Based on his numerous publications and designs (web pages, software applications etc.), NOUN promoted him to Professor of Computer Science in 2021. Yet, once more, he was hijacked by Al-Muhibbah Open University (AOU), Abuja in 2023, leaving NOUN on a leave of absence. As Allah willed it, his stay at AOU was brief before he was afflicted with illness. He was eventually rushed to Cairo for advanced treatment. His situation deteriorated, and on Thursday March 21, 2024, Prof. Muhtar Hanif Alhassan returned to Allah (SWT).
Quiet, unassuming, gentle, but with a laser-sharp brain, Muhtar was not only able to sort computer problems, but also willing to teach others – and in this, he found a willing student in me. Weforged a life-long partnership. While I dealt with the marketing of our talents, with focus on software, Muhtar was the ‘engineering’ division, dealing with hardware. We formed a fair of early computer educators in Kano.
Our initial partnership was catalytic in introducing quite a few innovations in Kano computer circles. The main one was the development of a Hausa-language word processor. Muhtar had developed a prototype while on his D.Phil. program at Sussex as a personal side project, and which he named Marubuciya/the writer, giving it a feminine name that would delight feminists. He sought my input on its useability.

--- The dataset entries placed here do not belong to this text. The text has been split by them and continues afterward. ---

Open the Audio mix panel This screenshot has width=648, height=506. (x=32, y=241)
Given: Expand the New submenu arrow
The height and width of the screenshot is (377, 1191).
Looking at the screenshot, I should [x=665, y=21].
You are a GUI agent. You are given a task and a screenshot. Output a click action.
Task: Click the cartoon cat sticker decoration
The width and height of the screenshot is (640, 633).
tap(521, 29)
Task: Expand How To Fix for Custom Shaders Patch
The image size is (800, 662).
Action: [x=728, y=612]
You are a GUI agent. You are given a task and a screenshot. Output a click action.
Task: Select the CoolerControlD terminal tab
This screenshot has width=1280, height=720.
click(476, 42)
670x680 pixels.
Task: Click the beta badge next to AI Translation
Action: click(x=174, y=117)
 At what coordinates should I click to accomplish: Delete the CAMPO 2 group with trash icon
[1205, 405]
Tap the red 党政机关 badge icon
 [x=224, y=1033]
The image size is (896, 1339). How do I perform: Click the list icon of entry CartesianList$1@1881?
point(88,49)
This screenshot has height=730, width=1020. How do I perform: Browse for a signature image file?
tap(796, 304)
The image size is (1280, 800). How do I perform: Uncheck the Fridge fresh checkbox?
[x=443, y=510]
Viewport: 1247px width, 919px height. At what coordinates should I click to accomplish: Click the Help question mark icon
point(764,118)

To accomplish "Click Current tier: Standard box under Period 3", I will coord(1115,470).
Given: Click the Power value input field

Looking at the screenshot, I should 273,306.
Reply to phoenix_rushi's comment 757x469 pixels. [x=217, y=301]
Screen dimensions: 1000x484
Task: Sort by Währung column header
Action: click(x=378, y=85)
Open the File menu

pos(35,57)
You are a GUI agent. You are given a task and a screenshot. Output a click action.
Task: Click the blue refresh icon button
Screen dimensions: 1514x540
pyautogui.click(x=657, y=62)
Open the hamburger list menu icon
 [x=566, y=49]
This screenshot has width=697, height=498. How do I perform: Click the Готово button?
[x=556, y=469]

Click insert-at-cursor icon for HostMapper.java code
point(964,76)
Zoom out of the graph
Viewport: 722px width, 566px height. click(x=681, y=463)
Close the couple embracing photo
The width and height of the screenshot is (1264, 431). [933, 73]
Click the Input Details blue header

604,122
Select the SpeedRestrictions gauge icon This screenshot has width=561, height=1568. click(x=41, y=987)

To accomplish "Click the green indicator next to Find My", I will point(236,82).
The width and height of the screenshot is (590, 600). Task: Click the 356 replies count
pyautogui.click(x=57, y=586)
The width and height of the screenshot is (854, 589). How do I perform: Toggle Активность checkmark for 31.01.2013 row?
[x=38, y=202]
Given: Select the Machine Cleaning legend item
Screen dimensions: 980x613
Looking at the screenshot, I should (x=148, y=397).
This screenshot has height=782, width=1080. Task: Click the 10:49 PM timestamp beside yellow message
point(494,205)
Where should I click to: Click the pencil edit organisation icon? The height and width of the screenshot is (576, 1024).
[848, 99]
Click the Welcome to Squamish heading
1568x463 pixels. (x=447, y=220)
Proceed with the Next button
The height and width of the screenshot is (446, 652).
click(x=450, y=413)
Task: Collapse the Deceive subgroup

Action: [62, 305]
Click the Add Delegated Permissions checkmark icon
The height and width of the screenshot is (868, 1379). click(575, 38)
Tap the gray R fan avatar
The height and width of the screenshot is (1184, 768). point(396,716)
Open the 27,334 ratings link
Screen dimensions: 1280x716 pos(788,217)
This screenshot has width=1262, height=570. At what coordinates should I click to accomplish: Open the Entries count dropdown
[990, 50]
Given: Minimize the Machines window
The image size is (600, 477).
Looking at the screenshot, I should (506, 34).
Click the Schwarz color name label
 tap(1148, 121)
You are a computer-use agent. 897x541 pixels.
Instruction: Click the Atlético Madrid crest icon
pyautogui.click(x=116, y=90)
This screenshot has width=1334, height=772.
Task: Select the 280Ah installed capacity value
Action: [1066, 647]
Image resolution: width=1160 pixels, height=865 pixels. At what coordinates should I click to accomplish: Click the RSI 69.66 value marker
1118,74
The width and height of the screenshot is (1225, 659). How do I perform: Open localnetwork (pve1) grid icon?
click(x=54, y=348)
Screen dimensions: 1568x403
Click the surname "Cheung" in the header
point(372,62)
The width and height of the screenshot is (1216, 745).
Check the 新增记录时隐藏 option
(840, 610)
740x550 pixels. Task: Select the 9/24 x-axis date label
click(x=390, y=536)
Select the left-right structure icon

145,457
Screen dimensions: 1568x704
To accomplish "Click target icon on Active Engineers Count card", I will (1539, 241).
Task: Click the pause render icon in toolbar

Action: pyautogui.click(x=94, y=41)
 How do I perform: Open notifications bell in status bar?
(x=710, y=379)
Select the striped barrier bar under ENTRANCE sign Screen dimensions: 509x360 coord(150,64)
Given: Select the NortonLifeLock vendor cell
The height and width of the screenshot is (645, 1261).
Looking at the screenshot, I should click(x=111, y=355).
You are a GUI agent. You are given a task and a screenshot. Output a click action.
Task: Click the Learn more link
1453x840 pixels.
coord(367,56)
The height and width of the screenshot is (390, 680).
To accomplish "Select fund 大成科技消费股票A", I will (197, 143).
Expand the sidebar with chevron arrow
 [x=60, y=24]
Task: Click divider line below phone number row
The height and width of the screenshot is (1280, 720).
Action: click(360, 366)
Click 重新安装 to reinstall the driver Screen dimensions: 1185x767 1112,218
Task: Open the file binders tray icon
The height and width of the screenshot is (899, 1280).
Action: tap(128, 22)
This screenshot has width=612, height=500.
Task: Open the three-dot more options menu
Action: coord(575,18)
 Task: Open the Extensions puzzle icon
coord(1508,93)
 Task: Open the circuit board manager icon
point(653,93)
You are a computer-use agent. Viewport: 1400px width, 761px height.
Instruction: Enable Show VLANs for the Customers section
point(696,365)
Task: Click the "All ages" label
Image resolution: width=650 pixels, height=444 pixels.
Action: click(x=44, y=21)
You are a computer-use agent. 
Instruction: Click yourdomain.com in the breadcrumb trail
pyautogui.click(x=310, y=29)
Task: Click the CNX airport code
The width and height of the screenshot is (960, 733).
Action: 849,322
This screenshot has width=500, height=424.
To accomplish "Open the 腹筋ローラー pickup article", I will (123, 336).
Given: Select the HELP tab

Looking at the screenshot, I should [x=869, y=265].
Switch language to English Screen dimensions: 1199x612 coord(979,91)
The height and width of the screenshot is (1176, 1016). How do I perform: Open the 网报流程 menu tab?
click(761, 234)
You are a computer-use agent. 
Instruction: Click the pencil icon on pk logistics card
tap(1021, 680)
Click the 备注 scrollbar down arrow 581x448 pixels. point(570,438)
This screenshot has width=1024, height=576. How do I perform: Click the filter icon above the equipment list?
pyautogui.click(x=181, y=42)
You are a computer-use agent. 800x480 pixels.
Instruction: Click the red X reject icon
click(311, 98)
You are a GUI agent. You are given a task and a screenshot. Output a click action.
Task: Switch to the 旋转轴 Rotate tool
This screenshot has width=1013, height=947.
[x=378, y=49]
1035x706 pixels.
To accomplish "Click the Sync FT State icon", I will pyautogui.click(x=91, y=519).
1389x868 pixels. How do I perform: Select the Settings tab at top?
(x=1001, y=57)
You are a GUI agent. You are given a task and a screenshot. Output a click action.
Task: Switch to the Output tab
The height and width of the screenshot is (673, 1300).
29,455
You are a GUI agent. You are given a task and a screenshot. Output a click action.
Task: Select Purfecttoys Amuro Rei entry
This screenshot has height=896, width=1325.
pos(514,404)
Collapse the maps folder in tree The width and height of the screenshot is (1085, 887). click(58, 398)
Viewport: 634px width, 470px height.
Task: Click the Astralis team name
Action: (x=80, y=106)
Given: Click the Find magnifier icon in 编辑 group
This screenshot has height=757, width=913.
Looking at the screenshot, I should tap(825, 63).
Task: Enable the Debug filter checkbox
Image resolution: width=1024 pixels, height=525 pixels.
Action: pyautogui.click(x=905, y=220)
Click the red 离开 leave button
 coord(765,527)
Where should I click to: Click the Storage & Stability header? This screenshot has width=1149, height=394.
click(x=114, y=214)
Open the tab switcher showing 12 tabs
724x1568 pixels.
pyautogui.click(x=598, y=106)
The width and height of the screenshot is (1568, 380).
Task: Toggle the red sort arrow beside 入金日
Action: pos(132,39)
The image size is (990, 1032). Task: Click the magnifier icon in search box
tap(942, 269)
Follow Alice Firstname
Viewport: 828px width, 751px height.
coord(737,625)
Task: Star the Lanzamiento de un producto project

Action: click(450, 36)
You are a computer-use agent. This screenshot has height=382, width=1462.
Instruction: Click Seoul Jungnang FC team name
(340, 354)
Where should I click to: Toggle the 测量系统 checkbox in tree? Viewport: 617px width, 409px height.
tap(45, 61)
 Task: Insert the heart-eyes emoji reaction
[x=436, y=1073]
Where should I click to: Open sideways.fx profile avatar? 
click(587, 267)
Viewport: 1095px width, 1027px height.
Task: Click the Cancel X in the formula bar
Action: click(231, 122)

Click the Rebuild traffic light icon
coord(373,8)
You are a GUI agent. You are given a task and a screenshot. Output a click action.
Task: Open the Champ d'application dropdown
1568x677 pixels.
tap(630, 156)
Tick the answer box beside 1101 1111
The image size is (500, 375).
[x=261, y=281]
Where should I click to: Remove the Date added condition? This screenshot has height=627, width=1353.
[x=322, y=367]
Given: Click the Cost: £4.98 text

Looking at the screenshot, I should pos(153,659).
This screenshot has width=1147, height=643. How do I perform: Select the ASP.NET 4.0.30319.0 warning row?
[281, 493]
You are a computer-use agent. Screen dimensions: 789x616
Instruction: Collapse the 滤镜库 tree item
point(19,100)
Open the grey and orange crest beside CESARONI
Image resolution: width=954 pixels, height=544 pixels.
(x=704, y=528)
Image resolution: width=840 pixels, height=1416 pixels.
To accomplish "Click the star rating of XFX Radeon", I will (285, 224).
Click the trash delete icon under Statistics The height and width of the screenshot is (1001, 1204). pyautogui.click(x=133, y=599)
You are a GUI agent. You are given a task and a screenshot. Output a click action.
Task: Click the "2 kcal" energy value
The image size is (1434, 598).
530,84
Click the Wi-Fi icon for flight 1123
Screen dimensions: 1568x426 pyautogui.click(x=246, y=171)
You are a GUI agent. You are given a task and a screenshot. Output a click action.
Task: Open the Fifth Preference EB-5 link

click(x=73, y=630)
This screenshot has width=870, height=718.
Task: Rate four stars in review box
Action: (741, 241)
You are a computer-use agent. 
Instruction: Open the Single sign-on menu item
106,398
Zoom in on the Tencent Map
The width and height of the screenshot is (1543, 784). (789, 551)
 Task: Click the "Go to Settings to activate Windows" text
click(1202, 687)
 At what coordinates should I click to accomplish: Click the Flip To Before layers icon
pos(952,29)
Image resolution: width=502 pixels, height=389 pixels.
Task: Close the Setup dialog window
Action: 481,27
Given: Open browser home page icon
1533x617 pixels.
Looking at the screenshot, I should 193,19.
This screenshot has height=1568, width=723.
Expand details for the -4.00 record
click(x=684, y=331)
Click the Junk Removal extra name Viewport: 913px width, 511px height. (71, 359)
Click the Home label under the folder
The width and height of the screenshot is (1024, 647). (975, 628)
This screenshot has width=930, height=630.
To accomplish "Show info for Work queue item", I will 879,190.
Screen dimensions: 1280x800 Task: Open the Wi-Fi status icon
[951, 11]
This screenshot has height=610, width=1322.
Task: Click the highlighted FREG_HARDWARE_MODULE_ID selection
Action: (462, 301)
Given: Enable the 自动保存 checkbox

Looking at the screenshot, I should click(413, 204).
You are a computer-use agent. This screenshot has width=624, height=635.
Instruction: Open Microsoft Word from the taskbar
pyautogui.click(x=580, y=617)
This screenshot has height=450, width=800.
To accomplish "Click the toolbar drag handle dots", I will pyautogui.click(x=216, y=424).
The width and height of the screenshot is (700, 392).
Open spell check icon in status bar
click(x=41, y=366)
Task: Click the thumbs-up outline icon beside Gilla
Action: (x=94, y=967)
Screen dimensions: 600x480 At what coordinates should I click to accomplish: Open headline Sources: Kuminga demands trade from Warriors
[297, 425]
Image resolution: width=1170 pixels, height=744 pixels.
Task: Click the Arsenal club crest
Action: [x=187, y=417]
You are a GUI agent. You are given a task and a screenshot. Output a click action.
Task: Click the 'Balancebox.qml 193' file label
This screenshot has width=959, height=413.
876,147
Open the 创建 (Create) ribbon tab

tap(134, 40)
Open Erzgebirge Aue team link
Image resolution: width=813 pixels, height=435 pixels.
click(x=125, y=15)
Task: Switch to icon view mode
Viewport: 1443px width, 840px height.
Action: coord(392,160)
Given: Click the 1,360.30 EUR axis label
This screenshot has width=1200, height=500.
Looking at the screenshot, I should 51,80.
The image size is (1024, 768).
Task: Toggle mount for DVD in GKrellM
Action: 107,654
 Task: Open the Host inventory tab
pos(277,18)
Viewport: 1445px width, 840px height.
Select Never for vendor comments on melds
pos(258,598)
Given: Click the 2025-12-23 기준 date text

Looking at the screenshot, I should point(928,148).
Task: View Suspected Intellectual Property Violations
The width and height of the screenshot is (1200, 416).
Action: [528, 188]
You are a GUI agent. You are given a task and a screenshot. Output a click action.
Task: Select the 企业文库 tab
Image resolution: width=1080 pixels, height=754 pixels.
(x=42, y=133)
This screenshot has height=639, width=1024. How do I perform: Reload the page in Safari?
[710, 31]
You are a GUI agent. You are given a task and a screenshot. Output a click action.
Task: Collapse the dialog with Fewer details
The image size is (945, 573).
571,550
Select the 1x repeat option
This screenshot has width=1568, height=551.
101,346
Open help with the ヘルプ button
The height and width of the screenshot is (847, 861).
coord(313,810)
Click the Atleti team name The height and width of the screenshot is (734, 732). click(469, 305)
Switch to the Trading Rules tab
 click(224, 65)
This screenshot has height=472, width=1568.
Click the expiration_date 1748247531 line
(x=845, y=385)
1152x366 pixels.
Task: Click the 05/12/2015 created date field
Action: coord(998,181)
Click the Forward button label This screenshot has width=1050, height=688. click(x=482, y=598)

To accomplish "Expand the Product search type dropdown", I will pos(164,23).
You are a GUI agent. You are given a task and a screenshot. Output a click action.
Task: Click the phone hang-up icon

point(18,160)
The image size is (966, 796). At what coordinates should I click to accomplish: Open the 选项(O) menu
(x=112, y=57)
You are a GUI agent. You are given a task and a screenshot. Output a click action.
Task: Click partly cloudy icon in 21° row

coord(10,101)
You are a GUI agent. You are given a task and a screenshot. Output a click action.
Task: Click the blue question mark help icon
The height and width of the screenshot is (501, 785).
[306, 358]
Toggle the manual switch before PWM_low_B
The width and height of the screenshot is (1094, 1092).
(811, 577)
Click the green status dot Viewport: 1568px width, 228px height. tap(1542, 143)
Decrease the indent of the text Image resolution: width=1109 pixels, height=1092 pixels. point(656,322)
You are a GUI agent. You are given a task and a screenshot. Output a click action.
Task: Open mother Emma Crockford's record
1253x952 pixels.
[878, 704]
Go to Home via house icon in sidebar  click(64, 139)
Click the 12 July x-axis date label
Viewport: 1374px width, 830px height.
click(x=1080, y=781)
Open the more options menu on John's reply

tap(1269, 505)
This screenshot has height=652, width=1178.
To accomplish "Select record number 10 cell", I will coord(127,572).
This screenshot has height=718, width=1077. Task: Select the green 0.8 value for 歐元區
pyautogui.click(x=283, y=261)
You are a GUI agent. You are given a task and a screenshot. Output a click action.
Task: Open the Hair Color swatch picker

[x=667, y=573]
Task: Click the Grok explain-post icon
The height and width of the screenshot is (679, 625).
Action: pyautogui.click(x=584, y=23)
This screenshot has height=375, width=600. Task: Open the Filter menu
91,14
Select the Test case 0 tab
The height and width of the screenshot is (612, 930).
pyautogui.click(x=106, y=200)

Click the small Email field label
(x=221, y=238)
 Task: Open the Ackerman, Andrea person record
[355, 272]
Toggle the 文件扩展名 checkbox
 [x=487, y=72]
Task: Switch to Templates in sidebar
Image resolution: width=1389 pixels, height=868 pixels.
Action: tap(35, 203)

I then requested MuhtarYusuf (with the nickname of ‘Banana’ due to his curved shots in playing soccer which he was good at when younger) from the Department of Nigerian Languages with specialization in Linguistics. The three of us started a critical analysis of the word processor – Muhtar was coding, I was testing while MuhtarBanana was proof-reading it from linguistic perspectives. The project started in my living room in campus housing on Sunday November 21, 1993.
The process was a fascinating exercise in translation, as the team wanted a word processor where Hausa typists would easily understand the menus. The team relied on Muhtar Yusuf for input into appropriate equivalency to use. Expressions such as ‘okay’, ‘underline’, ‘italic’, ‘bold’, proved particularly problematic to translate in Hausa as single words, without creating hyphenated equivalents. This would not only be awkward in the spaces provided for coding such expressions, but can become confusing to neophyte computer users when convoluted translations were involved. Without any interest from the university, or any sustainable funding from outside sources, the Marubuciya development team became stuck with a prototype.
I then decided to reach out to City Business Center in the city of Kano to test the prototype. Surprisingly, the operators indicated that they were quite comfortable with the Microsoft Word menu structures and do not wish to learn all over again on another word processor. However, their main challenge was lack of a TrueType font that will capture Hausa language glottal consonants (Ɗ, ɗ, Ƙ, ƙ, Ɓ, ɓ). These were not found on any computer keyboard. That gave me a new assignment – to create the Hausa ‘hooked’ fonts. That was the beginning of the development of ‘rabiat’ and ‘abdalla’ Hausa fonts.
Prof. Muhtar Hanif Alhassan was a genius, pure and simple. He was not loud, he was shy, with a hidden sense of humor (and full of Russian jokes). Unobtrusive, Modest. Team player. May Allah (SWT), forgive him, receive him in His Rahama and grant him eternal rest.